What to do:
A) Repeat word for word the passage of the Senate floor remarks on the Kagan nomination from "Alexander Hamilton wrote" to "of the States.".
B) Continue the Senate floor remarks on the Kagan nomination from their final sentence onward.

Document text:
That is the beauty of the checks and balances system--to keep each body 
in check. They did not want a strong executive. They worried about the 
tyranny of the executive. But they also worried about the tyranny of 
the legislative. Nor did they hope the judiciary would become too 
strong.
  Alexander Hamilton wrote in Federalist No. 78 that ``it is the courts 
that will serve as the bulwarks of limiting Constitution against 
legislative encroachment.''
  Our Founders designed this intricate system of checks and balances to 
keep all the governmental bodies and institutions in check, to not 
expand to the detriment of another body, to not expand to the 
detriments of our rights and the rights of the States.
  In evaluating Solicitor General Kagan--and I note also in comparing 
her to Justice Stevens--I find she does not have the experience that 
gives us the opportunity to evaluate her work, to determine what kind 
of judge or Justice she would be.
  In preparing for this decision, I went back and I read a book that 
was written by one of our predecessors, Senator Paul Simon. It was a 
book he published in 1992. The book is called ``Advice and Consent.'' 
The book concerns the confirmation hearings of Justice Bork and Justice 
Thomas.

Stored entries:

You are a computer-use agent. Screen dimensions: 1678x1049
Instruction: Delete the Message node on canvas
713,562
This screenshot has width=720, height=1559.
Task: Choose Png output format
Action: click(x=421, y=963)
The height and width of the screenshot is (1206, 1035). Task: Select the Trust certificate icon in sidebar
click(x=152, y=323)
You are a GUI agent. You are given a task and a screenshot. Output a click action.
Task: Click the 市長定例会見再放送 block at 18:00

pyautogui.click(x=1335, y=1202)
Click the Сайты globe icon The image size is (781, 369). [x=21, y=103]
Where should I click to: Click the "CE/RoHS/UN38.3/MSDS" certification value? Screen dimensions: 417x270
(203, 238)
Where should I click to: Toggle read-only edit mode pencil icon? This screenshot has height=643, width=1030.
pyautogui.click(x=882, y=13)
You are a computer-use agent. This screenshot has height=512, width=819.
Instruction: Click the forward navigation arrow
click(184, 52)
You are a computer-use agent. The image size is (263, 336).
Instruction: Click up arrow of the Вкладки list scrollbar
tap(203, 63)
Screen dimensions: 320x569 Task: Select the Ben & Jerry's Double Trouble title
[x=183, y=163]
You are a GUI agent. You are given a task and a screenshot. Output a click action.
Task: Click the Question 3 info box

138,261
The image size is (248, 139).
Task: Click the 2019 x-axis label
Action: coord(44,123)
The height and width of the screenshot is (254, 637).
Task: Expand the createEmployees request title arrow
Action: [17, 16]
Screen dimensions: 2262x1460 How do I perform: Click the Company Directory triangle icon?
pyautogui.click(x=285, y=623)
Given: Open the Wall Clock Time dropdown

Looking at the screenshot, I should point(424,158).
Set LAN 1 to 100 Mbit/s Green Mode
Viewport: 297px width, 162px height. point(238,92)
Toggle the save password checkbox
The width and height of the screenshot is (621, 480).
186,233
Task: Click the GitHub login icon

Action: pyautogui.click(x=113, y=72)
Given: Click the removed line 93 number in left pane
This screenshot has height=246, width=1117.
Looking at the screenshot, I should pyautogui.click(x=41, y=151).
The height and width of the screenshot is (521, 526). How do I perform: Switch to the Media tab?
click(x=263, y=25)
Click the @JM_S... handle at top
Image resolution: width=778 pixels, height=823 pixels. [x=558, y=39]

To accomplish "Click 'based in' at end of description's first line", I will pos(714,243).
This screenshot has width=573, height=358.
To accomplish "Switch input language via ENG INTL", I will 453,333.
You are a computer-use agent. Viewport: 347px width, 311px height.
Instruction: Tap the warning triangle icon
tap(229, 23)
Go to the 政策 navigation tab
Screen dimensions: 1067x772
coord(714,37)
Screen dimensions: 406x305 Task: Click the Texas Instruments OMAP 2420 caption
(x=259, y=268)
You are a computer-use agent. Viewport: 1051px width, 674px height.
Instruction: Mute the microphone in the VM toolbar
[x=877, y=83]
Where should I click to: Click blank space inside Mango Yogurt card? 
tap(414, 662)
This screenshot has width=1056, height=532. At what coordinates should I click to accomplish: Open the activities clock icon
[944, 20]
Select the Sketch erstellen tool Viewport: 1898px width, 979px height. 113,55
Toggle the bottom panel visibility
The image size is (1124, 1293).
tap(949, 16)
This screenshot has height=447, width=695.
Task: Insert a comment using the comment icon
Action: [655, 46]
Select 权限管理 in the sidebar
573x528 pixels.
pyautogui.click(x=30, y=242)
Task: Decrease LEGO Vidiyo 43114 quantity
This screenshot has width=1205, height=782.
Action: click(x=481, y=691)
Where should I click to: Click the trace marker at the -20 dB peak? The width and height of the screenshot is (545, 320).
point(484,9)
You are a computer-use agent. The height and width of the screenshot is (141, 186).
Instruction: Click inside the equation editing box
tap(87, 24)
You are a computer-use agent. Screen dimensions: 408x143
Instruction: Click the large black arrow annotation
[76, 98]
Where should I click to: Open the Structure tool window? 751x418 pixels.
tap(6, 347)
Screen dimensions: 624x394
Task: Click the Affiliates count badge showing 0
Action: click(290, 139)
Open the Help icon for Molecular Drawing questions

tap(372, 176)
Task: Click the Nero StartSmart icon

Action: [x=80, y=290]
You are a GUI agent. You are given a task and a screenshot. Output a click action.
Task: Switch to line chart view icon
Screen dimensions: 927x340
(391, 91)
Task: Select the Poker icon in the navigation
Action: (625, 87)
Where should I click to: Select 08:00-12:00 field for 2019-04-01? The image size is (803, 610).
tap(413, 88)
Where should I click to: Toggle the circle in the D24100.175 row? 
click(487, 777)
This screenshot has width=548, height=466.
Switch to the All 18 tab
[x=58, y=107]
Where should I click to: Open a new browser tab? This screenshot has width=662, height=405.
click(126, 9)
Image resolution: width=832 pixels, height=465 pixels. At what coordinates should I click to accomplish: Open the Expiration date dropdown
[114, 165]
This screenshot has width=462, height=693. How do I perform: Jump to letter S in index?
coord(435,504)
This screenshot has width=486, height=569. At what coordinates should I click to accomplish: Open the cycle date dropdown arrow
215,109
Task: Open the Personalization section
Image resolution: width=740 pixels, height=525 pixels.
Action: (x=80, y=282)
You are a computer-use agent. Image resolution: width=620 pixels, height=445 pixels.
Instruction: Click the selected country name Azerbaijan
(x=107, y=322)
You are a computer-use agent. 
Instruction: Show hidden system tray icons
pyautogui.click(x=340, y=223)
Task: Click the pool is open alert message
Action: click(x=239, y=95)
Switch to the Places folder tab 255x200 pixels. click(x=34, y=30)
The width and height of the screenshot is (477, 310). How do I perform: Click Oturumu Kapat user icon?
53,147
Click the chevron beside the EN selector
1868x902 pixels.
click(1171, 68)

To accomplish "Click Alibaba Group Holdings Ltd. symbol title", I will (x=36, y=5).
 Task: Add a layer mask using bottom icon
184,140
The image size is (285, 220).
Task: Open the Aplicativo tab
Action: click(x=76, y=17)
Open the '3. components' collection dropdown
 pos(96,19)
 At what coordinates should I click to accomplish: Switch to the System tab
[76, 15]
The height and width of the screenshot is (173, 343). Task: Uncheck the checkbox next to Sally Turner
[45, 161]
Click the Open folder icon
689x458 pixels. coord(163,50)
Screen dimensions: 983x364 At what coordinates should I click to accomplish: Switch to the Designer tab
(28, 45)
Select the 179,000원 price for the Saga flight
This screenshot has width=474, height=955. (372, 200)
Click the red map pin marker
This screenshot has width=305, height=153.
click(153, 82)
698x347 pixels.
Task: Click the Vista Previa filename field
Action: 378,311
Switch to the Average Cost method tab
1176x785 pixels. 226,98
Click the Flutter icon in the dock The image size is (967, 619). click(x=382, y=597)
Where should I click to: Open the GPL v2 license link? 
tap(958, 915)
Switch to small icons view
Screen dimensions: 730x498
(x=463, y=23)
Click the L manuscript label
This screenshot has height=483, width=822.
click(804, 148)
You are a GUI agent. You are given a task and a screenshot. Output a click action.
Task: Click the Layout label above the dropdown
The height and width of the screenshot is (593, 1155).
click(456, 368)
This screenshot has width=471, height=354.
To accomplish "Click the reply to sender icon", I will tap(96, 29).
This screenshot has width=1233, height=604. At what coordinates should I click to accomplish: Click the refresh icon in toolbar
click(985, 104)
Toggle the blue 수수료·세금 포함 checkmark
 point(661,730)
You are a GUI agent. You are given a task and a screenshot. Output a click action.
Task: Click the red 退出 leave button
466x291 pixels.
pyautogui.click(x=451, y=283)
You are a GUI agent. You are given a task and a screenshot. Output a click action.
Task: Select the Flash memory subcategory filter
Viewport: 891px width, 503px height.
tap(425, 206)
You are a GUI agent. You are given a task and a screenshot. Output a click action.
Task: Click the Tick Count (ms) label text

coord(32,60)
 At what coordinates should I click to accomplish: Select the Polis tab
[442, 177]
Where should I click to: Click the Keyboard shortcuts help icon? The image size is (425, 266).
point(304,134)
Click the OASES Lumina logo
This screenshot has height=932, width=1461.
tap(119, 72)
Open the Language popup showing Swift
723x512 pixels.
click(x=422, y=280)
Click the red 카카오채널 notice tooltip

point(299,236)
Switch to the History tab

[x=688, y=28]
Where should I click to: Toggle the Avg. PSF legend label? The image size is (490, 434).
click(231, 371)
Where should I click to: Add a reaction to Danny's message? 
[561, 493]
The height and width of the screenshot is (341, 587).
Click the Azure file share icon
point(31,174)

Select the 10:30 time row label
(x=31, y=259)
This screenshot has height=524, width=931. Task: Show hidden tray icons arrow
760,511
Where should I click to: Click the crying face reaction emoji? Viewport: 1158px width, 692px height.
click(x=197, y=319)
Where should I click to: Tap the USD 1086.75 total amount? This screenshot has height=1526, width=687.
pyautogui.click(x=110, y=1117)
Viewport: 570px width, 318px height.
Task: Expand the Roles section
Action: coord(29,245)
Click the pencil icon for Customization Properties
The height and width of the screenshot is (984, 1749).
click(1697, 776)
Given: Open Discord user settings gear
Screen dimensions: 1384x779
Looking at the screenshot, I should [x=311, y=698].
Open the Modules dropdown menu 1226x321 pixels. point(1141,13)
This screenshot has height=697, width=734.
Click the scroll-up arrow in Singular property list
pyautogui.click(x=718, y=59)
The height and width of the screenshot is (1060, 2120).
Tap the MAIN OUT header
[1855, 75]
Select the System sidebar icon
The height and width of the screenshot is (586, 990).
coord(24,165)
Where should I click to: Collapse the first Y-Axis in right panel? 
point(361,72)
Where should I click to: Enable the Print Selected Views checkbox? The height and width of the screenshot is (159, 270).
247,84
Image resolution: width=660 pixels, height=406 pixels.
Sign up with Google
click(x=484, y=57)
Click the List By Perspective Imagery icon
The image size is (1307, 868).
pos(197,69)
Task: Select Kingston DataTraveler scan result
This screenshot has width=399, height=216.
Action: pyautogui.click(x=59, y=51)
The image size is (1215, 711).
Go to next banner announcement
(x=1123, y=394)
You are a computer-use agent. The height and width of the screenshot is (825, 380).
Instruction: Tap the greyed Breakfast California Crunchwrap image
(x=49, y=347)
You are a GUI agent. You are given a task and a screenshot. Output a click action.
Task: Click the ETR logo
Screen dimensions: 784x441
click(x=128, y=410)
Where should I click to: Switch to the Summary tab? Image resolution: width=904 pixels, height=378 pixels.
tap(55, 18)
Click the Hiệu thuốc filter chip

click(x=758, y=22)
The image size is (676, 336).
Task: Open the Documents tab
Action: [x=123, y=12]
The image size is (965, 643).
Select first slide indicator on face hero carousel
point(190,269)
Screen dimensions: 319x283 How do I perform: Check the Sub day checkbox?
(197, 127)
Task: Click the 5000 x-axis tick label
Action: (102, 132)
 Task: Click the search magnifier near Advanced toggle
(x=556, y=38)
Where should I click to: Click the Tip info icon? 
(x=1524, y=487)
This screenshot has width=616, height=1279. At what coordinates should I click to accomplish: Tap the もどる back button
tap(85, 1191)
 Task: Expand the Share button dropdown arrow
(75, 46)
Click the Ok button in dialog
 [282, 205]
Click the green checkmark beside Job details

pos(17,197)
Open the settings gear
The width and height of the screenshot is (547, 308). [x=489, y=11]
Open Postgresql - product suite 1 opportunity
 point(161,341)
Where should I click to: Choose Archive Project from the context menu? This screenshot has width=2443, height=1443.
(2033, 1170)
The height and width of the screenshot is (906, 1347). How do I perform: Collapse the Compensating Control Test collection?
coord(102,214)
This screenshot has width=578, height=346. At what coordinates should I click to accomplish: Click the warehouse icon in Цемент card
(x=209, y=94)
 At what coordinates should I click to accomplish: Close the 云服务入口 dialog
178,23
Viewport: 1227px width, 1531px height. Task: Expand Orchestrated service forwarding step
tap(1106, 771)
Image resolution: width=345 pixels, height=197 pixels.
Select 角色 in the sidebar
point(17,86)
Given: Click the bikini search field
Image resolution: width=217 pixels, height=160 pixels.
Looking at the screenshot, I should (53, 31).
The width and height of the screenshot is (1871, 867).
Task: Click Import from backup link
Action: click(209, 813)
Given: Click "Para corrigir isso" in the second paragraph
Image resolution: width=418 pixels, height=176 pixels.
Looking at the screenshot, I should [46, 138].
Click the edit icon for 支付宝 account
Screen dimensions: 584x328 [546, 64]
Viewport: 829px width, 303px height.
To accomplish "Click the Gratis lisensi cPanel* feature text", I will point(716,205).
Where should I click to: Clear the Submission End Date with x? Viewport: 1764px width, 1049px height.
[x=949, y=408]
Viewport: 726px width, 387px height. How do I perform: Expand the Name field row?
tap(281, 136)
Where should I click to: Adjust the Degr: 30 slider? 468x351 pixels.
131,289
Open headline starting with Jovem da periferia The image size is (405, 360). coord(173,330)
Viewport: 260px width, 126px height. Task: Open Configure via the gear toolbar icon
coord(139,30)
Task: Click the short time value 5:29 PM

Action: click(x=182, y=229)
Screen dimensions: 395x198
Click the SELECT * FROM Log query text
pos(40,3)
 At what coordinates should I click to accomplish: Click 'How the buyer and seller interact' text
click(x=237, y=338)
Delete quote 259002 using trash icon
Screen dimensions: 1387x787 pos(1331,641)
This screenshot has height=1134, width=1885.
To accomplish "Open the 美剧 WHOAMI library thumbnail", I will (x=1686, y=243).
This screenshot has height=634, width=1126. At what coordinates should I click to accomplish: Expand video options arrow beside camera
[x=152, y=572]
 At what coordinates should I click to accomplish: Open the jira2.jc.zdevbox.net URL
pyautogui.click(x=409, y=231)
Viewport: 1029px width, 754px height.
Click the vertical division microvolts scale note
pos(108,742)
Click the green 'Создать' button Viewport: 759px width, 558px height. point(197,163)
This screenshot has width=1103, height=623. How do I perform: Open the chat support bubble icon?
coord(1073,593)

The answers:
A)
Alexander Hamilton wrote in Federalist No. 78 that ``it is the courts 
that will serve as the bulwarks of limiting Constitution against 
legislative encroachment.''
  Our Founders designed this intricate system of checks and balances to 
keep all the governmental bodies and institutions in check, to not 
expand to the detriment of another body, to not expand to the 
detriments of our rights and the rights of the States.

B)
  Interestingly, in this book--and it is a very fine book and I commend 
anyone who is interested in this topic to read it--there is a foreward 
in the book by Laurence Tribe, the famous constitutional scholar, at 
the time the Tyler Scholar of Constitutional Law at Harvard University, 
with whom I believe Solicitor General Kagan served when she was the 
dean of Harvard Law School.
  In this foreward, I think that Professor Tribe provides a very cogent 
and focused analysis of the problem we experience in the modern 
confirmation setting where nominees fail to provide sufficient answers 
to questions.
  Why this is so troubling with Solicitor General Kagan is because we 
do not have the body of work to evaluate. It has been the course, in 
the past 20 years, that it seems all the nominees to the Supreme Court 
give these sort of vapid answers. That is not my phrase. That is, in 
fact, her phrase. We will talk about that in a moment--vapid answers 
that come from questions from the Senators on the Judiciary Committee, 
failing to articulate what your position is on a particular point of 
law, all the more concerned when we have no record to evaluate.
  Here is what Professor Tribe said:

       The Court and the Nation cannot afford any more ``stealth'' 
     nominees who steadfastly decline to answer substantive 
     questions the Senate might pose on the oft-invoked ground 
     that the matter might come before the Court during their 
     possible tenure. This easy refrain does not provide a valid 
     excuse for stonewalling, no matter how frequently it is 
     repeated . . .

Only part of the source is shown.